# [AIM OF THE TASK]
List each line of the data below that contains the string "Open", copying every such line in full. Case counts.

(Item coordinate data)
━━━━━━━━━━━━━━━━━━━━

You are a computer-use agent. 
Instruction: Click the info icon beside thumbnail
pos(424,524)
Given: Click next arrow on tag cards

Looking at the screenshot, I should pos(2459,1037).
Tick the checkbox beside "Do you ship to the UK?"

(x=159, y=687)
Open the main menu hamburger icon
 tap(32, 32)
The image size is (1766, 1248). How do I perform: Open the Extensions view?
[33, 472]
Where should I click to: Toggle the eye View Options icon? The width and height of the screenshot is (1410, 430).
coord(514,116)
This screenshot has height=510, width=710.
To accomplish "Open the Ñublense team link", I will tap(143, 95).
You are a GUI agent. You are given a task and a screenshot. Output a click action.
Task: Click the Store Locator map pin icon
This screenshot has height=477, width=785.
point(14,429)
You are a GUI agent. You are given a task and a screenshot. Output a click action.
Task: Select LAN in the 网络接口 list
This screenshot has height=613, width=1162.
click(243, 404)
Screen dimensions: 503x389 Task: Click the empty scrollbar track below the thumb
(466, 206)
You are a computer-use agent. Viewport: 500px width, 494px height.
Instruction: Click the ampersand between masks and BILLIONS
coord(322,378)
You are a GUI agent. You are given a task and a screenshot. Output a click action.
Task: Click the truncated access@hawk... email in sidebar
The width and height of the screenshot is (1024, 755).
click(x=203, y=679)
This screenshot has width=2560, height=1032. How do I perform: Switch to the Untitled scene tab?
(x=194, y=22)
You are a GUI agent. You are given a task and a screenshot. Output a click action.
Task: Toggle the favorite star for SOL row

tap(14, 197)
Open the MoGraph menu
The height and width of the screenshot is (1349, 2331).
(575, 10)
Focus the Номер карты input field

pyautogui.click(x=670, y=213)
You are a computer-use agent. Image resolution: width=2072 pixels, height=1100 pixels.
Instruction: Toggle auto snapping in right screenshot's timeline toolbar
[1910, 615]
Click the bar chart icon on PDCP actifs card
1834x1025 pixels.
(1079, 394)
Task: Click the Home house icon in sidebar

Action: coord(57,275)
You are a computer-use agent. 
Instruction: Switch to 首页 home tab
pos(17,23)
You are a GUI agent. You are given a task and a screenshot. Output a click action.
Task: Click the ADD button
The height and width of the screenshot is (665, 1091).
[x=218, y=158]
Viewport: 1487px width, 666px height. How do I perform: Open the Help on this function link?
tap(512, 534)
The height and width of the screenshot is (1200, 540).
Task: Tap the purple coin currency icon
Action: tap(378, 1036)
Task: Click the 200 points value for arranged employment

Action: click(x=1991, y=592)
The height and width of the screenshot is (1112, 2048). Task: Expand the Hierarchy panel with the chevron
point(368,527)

━━━━━━━━━━━━━━━━━━━━

# [EXERCISE OUTPUT]
Open the main menu hamburger icon
The image size is (1766, 1248). How do I perform: Open the Extensions view?
To accomplish "Open the Ñublense team link", I will tap(143, 95).
Open the MoGraph menu
Viewport: 1487px width, 666px height. How do I perform: Open the Help on this function link?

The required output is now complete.